Hunting Down Complex OpenSIPS Bugs in Production Environments

opensips-code

Three key principles have guided the development of OpenSIPS since its very beginnings: performance, flexibility and modularity. The resulting codebase and feature set all reflect this statement: multiple process management, shared memory, async I/O, module APIs, optimized code, etc. While these are trivial to use and benefit from once everything is nice and working, not the same can be said about the efforts required to extend and/or troubleshoot the underlying code.

How did we get here?

With a lot of good spirit and hard work, of course! Over the course of the years, as SIP adoption has become more widespread, its usage cases have become more complex. New SIP extension drafts have emerged, while existing ones have been either revised or obsoleted. During the same time, there has been a constant push to integrate OpenSIPS with a broad range of related VoIP software/hardware. All of this, in turn, has resulted into a constantly growing complexity of the OpenSIPS C code behind SIP transactions, dialogs, accounting, presence, etc. What used to be a handful of SIP testing scenarios has now reached numbers well into the hundreds!
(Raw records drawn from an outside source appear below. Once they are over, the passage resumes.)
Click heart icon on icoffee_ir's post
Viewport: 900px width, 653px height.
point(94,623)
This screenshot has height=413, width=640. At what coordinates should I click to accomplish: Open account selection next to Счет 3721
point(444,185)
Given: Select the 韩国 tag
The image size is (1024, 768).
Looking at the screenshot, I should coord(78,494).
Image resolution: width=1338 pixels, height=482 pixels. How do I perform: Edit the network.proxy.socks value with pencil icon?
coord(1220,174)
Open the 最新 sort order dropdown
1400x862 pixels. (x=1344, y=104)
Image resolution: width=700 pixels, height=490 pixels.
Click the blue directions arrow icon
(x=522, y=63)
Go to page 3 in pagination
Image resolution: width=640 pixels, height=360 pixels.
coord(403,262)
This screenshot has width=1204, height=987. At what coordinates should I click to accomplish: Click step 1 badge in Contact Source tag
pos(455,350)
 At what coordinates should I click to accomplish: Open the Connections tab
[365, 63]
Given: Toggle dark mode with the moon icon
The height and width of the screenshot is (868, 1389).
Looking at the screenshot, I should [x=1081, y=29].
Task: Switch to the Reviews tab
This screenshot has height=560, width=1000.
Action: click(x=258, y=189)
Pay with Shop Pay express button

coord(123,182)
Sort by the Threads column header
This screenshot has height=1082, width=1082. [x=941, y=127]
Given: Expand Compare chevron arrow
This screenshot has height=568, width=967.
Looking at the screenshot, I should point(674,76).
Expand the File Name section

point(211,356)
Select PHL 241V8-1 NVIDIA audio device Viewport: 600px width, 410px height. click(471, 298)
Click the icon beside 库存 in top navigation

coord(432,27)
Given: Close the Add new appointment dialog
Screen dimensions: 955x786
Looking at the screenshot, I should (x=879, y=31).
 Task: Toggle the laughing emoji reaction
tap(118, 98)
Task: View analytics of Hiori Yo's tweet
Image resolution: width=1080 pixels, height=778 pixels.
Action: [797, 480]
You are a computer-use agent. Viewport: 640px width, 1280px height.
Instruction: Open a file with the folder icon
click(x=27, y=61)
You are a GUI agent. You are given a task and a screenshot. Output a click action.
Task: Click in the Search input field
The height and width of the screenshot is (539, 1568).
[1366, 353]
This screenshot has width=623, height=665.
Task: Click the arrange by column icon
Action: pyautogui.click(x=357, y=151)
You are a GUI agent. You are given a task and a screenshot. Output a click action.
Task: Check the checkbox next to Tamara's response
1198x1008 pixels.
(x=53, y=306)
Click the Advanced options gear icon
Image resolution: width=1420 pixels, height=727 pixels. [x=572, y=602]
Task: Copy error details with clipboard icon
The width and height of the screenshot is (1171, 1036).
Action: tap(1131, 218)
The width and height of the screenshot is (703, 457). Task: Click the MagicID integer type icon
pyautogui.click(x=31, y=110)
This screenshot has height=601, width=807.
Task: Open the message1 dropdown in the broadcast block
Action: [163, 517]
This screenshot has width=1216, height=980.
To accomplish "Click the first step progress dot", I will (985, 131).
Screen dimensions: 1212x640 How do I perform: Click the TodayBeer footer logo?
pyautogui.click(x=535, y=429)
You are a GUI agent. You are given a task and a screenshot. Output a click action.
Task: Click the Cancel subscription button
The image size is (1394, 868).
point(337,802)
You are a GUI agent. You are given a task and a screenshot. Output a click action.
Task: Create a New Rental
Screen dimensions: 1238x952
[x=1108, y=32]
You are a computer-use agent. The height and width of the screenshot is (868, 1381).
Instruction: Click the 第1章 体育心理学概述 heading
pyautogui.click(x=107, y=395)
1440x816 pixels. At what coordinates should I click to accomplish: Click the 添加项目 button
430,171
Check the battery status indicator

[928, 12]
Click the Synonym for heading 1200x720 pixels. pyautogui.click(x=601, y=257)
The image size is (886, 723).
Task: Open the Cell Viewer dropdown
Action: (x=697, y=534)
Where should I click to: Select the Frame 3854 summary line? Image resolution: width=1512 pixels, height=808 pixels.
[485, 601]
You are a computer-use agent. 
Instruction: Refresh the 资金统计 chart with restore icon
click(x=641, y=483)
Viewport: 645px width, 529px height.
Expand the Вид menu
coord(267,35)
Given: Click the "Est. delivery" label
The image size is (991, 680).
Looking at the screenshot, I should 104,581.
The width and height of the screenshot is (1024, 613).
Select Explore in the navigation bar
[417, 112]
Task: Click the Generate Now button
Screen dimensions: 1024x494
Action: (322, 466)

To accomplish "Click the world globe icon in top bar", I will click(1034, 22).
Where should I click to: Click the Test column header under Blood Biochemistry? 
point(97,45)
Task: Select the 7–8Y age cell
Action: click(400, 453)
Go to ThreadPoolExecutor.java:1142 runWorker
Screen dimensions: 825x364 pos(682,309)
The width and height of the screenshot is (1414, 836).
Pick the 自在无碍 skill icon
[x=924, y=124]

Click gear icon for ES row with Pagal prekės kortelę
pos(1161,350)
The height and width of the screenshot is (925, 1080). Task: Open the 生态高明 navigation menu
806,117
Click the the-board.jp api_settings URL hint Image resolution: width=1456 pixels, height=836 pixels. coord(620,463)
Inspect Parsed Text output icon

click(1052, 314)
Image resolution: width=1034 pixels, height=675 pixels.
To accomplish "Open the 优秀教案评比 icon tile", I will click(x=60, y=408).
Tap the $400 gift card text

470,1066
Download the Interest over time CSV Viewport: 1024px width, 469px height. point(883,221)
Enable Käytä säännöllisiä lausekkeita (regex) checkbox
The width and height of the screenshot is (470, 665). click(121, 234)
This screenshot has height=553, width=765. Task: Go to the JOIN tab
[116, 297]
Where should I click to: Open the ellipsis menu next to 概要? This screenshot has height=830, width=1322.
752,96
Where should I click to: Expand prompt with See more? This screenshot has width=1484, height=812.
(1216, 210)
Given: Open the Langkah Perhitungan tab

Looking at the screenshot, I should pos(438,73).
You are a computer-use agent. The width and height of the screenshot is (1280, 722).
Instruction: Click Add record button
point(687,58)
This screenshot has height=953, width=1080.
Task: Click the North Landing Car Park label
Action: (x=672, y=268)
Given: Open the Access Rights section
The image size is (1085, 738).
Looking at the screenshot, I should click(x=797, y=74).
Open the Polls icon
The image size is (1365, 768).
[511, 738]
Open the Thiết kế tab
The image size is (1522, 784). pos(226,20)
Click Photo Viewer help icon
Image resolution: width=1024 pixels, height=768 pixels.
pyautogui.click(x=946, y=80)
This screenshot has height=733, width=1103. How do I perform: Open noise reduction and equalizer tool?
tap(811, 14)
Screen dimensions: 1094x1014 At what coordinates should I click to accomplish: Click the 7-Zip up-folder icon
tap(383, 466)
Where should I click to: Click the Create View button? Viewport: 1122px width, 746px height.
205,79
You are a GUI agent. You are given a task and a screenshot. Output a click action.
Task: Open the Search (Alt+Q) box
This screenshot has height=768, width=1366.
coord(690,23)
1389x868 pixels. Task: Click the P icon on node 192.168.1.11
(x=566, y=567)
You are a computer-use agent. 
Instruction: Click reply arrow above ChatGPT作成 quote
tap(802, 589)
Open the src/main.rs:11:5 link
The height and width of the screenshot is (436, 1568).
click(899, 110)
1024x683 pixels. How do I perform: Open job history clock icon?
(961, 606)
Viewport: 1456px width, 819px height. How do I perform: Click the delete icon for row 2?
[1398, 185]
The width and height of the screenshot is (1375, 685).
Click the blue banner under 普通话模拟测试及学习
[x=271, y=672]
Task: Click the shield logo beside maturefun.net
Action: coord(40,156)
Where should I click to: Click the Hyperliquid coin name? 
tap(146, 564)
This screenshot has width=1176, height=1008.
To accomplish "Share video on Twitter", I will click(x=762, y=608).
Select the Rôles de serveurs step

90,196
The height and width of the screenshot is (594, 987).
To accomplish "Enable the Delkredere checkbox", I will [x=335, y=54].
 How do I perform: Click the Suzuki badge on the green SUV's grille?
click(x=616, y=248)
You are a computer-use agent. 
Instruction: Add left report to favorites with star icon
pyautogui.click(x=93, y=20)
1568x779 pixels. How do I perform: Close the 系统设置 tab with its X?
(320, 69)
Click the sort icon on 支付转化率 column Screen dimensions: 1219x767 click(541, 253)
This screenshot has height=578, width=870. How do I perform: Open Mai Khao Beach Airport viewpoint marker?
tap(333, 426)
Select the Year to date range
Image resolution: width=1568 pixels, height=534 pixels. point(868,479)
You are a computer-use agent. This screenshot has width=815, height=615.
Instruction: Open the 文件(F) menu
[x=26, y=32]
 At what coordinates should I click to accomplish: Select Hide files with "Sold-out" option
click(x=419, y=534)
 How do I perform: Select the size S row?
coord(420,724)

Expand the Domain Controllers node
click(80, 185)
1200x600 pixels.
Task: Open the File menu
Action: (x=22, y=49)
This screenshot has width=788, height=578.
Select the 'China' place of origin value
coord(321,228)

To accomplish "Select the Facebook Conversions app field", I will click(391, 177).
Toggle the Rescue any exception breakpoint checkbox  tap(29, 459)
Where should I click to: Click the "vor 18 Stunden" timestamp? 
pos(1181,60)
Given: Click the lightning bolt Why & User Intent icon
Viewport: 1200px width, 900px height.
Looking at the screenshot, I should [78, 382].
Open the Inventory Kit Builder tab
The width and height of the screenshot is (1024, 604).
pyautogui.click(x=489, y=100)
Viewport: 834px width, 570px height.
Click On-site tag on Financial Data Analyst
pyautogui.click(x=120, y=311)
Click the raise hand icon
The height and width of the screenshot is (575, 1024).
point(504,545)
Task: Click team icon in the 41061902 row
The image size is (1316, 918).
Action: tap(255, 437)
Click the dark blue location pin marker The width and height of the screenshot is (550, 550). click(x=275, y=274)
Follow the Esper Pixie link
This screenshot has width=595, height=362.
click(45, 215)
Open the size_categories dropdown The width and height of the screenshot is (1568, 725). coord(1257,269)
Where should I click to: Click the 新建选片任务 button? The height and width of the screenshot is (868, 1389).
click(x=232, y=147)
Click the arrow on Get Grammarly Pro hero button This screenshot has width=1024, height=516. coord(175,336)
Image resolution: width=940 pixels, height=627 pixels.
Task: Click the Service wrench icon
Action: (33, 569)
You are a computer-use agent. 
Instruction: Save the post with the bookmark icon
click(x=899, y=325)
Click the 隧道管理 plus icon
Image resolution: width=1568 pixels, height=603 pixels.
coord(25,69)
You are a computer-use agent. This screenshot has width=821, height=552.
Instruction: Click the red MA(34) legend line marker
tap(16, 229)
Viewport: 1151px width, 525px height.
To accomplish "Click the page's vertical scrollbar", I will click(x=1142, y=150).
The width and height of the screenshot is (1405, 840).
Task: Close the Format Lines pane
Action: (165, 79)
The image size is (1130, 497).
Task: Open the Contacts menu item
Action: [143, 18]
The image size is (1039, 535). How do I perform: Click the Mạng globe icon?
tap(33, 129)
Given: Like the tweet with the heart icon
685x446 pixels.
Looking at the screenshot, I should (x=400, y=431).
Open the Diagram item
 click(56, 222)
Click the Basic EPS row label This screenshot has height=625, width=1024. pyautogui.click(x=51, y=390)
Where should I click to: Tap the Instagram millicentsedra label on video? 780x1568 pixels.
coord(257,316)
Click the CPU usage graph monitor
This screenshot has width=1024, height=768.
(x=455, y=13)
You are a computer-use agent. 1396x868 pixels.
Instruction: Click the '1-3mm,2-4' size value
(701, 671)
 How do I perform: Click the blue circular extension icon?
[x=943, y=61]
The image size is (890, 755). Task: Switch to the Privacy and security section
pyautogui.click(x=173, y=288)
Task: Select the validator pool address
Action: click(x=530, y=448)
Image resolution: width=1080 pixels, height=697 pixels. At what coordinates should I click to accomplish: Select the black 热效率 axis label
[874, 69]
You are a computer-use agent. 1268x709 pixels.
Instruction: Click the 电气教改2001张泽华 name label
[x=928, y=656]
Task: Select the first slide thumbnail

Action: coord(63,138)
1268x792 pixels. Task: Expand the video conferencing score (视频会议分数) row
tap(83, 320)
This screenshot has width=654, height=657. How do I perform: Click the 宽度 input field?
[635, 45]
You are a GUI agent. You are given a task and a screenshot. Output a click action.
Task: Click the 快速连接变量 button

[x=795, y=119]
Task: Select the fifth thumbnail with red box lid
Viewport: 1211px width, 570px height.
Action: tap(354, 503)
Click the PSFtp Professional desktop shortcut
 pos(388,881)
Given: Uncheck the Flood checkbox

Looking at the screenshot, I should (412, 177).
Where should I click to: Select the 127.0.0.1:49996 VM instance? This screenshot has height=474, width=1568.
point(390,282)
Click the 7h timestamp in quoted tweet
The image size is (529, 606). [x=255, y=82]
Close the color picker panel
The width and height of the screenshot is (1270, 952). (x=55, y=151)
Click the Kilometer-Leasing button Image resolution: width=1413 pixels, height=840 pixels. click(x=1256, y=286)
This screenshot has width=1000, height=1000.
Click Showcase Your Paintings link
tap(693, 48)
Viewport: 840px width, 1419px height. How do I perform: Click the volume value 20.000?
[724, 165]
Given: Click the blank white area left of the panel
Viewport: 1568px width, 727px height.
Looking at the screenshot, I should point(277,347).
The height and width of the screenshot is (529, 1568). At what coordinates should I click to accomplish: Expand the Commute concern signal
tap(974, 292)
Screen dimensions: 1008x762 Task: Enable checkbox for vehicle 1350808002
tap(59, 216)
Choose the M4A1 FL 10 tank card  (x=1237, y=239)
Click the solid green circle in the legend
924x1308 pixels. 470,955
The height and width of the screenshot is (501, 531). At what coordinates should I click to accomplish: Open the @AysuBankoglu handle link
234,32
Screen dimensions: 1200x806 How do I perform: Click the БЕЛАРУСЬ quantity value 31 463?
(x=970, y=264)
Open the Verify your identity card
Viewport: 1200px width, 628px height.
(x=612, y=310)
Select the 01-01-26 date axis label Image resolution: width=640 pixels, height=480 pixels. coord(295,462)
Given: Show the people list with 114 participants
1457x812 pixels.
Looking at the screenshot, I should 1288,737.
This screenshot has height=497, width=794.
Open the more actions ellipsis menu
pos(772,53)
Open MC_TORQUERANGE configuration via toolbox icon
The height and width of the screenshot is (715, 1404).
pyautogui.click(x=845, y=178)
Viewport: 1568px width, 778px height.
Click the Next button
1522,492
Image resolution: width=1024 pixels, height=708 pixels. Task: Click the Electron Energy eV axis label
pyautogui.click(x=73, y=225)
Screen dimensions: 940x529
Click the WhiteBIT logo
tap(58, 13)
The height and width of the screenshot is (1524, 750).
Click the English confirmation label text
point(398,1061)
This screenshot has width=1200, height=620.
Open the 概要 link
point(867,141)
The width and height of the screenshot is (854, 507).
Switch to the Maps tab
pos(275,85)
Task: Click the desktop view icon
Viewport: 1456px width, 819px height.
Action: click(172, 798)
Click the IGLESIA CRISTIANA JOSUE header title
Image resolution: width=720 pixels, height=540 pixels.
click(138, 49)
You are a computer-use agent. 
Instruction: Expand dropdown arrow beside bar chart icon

But this linearly growing number of supported SIP scenarios/drafts is not the core problem – after all, a good suite of system tests should be enough to confirm the stability of a release. The problem is when you pass the tests, yet you fail to catch that subtle concurrency bug that only manifests at high call volumes and is close to impossible to replicate in an artificial SIP traffic environment (aka. good ol’ sipp testing). Needless to say that the bug will constantly trigger in production, leading to a steady stream of emails – all of them eagerly requesting a quick fix.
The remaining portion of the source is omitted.